**TASK DESCRIPTION:** From the data that follows, copy every line holding the string "chat".

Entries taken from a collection
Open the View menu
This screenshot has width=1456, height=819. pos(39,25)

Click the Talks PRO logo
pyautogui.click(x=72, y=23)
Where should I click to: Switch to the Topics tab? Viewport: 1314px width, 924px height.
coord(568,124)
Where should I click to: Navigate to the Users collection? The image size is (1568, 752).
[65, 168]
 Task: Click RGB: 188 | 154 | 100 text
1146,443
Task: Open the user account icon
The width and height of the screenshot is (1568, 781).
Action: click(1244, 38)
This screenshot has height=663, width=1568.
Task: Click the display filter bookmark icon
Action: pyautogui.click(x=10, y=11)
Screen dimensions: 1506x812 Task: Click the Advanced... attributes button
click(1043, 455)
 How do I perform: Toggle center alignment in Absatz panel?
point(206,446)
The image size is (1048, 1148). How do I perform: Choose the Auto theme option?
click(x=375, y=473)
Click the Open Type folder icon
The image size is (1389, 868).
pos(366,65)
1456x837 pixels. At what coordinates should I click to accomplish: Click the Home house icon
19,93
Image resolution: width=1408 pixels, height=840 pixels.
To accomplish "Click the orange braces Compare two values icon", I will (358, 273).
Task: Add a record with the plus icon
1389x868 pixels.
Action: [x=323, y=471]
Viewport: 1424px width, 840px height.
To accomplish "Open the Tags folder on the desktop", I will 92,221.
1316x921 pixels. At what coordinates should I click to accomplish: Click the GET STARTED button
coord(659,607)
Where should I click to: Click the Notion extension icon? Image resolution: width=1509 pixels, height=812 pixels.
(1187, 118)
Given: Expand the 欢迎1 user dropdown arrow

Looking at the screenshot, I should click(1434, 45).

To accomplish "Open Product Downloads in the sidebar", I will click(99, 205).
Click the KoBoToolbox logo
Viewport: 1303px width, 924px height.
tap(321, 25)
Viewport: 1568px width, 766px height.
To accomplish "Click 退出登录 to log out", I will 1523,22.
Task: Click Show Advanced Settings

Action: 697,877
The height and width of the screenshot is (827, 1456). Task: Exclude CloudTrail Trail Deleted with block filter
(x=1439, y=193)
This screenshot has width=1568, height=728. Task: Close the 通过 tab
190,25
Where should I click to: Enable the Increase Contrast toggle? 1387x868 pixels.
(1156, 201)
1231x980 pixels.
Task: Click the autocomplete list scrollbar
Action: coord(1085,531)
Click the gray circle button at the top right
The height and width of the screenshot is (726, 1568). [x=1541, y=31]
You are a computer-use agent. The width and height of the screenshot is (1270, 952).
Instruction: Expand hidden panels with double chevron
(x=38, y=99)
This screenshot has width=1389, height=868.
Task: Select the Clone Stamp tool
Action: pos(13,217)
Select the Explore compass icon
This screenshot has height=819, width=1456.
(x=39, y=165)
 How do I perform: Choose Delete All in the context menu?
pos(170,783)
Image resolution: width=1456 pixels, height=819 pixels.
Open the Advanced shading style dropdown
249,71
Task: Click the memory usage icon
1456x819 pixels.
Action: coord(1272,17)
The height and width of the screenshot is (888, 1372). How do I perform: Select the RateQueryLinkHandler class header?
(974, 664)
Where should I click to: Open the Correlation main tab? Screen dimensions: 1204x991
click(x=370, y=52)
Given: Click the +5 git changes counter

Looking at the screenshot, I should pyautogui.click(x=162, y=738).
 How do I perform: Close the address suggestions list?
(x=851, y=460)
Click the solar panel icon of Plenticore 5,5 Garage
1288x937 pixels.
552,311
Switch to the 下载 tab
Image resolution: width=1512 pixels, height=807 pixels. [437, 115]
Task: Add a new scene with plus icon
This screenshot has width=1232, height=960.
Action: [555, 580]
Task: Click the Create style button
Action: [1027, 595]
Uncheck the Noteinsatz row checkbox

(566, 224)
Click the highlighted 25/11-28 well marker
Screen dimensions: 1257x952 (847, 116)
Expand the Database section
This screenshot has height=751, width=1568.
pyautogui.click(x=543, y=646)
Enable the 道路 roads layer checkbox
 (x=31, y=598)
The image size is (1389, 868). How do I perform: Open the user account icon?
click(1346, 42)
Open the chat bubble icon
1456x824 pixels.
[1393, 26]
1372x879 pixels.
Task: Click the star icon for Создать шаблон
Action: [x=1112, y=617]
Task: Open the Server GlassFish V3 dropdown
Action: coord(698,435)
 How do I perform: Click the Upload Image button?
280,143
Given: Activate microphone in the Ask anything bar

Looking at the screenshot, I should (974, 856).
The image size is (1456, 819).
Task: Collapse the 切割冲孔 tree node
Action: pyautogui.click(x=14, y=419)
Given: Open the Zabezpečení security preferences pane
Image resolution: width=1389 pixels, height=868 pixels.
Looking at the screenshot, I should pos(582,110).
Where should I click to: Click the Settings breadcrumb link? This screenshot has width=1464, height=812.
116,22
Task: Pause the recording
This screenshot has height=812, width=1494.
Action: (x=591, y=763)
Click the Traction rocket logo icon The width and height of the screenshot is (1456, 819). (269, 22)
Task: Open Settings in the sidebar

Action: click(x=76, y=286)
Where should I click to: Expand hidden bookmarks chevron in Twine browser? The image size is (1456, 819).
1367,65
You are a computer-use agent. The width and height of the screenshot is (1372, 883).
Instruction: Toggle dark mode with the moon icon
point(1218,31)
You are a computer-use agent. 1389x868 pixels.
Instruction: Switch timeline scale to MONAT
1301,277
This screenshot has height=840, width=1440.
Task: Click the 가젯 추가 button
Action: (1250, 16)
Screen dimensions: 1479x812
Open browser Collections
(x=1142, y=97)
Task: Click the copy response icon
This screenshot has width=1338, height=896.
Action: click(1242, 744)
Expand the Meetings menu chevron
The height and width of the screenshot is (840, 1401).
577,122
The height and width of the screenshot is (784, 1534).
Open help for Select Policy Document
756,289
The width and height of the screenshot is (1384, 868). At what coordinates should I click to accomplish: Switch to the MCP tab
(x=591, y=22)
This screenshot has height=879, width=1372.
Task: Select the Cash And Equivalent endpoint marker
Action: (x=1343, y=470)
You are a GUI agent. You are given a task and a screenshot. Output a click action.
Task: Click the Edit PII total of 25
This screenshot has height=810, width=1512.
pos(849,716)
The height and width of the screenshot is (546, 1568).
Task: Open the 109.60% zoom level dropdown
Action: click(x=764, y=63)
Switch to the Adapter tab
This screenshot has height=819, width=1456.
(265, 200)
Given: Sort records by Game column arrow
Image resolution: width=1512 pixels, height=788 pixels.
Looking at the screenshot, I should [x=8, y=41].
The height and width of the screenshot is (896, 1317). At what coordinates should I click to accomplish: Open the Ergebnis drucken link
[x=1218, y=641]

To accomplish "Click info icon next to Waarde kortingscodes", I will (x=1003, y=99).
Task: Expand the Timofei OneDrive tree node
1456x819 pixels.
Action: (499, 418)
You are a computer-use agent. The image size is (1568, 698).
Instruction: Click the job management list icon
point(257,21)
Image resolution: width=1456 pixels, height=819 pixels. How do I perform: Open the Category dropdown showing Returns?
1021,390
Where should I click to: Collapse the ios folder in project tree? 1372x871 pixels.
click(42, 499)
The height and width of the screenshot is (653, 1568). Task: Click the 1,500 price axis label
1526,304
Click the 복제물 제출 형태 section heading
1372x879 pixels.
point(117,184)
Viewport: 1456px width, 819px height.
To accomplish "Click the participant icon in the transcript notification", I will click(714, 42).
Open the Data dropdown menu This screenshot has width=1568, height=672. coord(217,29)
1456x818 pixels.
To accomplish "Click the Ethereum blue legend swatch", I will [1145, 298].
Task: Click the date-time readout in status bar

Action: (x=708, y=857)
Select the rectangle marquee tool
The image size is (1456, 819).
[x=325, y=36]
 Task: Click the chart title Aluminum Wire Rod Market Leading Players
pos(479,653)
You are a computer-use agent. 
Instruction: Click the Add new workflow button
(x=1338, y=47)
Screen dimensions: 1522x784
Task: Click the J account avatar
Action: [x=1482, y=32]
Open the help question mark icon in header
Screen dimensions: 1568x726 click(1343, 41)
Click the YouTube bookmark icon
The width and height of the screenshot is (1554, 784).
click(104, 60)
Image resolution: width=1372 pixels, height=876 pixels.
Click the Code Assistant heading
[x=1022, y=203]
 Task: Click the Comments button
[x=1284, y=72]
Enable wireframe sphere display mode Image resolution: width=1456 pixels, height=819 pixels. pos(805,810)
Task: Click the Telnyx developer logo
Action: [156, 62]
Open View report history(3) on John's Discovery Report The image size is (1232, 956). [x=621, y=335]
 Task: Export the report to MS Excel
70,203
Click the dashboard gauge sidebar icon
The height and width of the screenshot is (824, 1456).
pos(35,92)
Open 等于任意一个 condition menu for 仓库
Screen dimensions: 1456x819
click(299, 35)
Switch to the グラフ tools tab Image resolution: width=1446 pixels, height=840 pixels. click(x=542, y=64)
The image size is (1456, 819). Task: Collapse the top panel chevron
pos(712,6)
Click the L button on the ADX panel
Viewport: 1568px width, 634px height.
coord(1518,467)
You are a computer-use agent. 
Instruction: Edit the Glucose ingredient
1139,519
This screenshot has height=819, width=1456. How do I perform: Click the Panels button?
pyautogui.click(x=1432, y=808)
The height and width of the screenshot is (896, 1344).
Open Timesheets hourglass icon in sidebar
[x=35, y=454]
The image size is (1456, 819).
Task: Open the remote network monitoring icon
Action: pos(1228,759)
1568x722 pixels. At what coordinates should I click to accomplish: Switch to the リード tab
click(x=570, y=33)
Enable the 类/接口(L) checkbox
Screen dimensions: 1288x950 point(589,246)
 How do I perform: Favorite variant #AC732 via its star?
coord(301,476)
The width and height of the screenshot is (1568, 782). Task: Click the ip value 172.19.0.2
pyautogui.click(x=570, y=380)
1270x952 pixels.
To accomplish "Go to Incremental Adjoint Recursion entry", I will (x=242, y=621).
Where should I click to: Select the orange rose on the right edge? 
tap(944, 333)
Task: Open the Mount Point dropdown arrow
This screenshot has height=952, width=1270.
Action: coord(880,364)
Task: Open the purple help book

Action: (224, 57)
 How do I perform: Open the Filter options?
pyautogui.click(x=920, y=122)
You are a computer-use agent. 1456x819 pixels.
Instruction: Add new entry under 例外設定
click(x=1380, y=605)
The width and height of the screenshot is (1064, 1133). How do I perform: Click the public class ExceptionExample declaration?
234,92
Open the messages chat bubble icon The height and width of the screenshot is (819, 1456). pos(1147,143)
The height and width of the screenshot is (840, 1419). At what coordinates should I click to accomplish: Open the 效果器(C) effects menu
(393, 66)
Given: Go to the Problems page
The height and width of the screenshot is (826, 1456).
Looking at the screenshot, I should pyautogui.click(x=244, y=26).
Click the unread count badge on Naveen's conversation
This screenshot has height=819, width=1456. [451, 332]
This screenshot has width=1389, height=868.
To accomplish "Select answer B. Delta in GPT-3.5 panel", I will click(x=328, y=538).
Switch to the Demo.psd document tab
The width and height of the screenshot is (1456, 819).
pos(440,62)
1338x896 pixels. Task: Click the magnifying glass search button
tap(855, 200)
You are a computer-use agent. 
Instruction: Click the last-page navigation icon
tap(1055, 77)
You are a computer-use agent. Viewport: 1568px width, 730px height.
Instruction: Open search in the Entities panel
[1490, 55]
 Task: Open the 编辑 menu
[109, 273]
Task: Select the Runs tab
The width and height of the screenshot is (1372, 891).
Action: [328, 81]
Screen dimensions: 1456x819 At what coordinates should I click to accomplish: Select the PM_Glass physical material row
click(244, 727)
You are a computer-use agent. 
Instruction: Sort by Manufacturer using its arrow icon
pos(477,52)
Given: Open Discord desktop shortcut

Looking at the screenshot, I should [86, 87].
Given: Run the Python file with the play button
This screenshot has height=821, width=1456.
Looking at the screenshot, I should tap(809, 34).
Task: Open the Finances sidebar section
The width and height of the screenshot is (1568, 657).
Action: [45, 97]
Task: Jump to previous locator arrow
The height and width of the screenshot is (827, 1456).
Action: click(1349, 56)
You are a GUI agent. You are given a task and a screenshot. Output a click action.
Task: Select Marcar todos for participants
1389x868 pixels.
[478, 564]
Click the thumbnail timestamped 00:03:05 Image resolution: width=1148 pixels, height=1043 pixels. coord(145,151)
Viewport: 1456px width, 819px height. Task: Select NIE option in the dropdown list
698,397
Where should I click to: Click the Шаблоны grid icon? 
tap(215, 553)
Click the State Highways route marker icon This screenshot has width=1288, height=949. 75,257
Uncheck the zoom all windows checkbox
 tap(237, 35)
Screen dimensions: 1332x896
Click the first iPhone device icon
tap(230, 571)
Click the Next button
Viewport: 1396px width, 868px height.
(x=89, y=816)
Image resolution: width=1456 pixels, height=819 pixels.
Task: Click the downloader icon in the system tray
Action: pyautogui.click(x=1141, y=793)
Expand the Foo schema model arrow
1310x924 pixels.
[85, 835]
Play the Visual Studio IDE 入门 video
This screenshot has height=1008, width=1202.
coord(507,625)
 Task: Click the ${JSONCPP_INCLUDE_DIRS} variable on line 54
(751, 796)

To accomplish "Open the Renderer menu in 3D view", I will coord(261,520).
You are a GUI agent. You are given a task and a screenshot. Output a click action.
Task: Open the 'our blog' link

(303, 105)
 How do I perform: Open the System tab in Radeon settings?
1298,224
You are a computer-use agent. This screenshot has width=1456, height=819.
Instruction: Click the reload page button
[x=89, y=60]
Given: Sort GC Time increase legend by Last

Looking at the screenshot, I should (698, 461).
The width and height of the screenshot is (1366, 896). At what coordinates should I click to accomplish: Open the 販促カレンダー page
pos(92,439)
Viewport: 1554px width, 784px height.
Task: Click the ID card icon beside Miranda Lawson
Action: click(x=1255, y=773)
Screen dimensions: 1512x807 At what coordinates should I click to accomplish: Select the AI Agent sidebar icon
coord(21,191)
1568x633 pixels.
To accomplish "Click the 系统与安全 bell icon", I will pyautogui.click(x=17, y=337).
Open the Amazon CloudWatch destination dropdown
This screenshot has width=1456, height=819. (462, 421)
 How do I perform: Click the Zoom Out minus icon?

**REPLY:**
Open the chat bubble icon
Open the messages chat bubble icon The height and width of the screenshot is (819, 1456). pos(1147,143)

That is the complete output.